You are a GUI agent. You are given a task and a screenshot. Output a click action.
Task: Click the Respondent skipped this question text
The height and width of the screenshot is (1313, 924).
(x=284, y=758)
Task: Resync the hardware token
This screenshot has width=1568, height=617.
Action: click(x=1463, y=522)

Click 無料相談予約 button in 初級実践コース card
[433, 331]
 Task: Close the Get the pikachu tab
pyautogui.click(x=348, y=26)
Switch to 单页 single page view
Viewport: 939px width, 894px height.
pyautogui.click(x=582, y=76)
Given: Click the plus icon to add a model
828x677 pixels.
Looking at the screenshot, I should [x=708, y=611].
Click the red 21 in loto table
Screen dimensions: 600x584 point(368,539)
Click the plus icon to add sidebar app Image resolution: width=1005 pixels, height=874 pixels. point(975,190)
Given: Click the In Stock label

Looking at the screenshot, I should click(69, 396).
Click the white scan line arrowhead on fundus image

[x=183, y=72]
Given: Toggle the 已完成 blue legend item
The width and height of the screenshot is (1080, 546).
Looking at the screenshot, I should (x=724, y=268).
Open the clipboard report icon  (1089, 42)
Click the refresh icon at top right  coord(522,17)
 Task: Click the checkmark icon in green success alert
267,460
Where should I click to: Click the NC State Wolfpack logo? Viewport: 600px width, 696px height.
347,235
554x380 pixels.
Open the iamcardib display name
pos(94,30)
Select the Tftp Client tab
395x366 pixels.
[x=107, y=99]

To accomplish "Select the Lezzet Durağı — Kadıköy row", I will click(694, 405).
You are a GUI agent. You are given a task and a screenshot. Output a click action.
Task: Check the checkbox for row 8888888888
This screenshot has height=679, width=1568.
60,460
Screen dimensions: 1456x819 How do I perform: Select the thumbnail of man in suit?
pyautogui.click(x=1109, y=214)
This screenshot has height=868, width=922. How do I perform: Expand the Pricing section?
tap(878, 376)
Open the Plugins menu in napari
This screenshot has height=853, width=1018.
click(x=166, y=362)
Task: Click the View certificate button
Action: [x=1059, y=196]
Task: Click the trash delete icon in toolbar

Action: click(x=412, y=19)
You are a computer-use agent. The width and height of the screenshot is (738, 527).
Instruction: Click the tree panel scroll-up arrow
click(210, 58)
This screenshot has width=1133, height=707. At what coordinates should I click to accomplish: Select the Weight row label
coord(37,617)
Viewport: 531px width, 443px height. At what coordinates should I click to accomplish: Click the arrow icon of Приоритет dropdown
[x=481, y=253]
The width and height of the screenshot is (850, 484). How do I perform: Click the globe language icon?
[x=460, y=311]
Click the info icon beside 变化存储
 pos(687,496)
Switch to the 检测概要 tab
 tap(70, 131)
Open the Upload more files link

* * * * * * *

▶ [What is needed] Repeat the entries verbatim through the line with "Given: Toggle the 已完成 blue legend item".

▶ [Your response]
You are a GUI agent. You are given a task and a screenshot. Output a click action.
Task: Click the Respondent skipped this question text
The height and width of the screenshot is (1313, 924).
(x=284, y=758)
Task: Resync the hardware token
This screenshot has width=1568, height=617.
Action: click(x=1463, y=522)

Click 無料相談予約 button in 初級実践コース card
[433, 331]
 Task: Close the Get the pikachu tab
pyautogui.click(x=348, y=26)
Switch to 单页 single page view
Viewport: 939px width, 894px height.
pyautogui.click(x=582, y=76)
Given: Click the plus icon to add a model
828x677 pixels.
Looking at the screenshot, I should [x=708, y=611].
Click the red 21 in loto table
Screen dimensions: 600x584 point(368,539)
Click the plus icon to add sidebar app Image resolution: width=1005 pixels, height=874 pixels. point(975,190)
Given: Click the In Stock label

Looking at the screenshot, I should click(69, 396).
Click the white scan line arrowhead on fundus image

[x=183, y=72]
Given: Toggle the 已完成 blue legend item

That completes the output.